The problem:
Give the data back exactly as it stands.
Top of Data listing
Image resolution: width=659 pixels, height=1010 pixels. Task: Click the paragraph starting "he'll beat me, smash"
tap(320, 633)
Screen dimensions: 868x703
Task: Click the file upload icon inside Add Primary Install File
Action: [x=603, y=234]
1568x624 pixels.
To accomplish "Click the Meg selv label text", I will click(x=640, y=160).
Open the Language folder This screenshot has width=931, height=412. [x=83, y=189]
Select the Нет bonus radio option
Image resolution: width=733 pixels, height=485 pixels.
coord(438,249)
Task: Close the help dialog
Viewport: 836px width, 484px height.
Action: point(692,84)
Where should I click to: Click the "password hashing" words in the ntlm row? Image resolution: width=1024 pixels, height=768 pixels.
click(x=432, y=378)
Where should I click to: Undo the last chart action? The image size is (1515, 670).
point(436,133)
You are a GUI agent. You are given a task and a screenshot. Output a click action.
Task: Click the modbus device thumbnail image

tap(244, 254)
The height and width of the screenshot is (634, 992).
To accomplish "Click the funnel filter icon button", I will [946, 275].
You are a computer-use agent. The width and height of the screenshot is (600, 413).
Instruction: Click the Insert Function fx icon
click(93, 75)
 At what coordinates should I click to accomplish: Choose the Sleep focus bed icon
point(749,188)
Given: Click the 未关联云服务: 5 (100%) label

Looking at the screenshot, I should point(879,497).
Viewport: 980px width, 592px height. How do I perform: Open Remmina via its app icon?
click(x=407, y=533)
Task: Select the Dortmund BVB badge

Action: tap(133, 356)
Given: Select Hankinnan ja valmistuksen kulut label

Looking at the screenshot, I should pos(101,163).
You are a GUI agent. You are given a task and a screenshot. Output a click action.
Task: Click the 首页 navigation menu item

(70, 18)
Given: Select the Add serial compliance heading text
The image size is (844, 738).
Bottom of Data listing
Answer space:
Image resolution: width=659 pixels, height=1010 pixels. Task: Click the paragraph starting "he'll beat me, smash"
tap(320, 633)
Screen dimensions: 868x703
Task: Click the file upload icon inside Add Primary Install File
Action: [x=603, y=234]
1568x624 pixels.
To accomplish "Click the Meg selv label text", I will click(x=640, y=160).
Open the Language folder This screenshot has width=931, height=412. [x=83, y=189]
Select the Нет bonus radio option
Image resolution: width=733 pixels, height=485 pixels.
coord(438,249)
Task: Close the help dialog
Viewport: 836px width, 484px height.
Action: point(692,84)
Where should I click to: Click the "password hashing" words in the ntlm row? Image resolution: width=1024 pixels, height=768 pixels.
click(x=432, y=378)
Where should I click to: Undo the last chart action? The image size is (1515, 670).
point(436,133)
You are a GUI agent. You are given a task and a screenshot. Output a click action.
Task: Click the modbus device thumbnail image

tap(244, 254)
The height and width of the screenshot is (634, 992).
To accomplish "Click the funnel filter icon button", I will [946, 275].
You are a computer-use agent. The width and height of the screenshot is (600, 413).
Instruction: Click the Insert Function fx icon
click(93, 75)
 At what coordinates should I click to accomplish: Choose the Sleep focus bed icon
point(749,188)
Given: Click the 未关联云服务: 5 (100%) label

Looking at the screenshot, I should point(879,497).
Viewport: 980px width, 592px height. How do I perform: Open Remmina via its app icon?
click(x=407, y=533)
Task: Select the Dortmund BVB badge

Action: tap(133, 356)
Given: Select Hankinnan ja valmistuksen kulut label

Looking at the screenshot, I should pos(101,163).
You are a GUI agent. You are given a task and a screenshot. Output a click action.
Task: Click the 首页 navigation menu item

(70, 18)
Given: Select the Add serial compliance heading text
The image size is (844, 738).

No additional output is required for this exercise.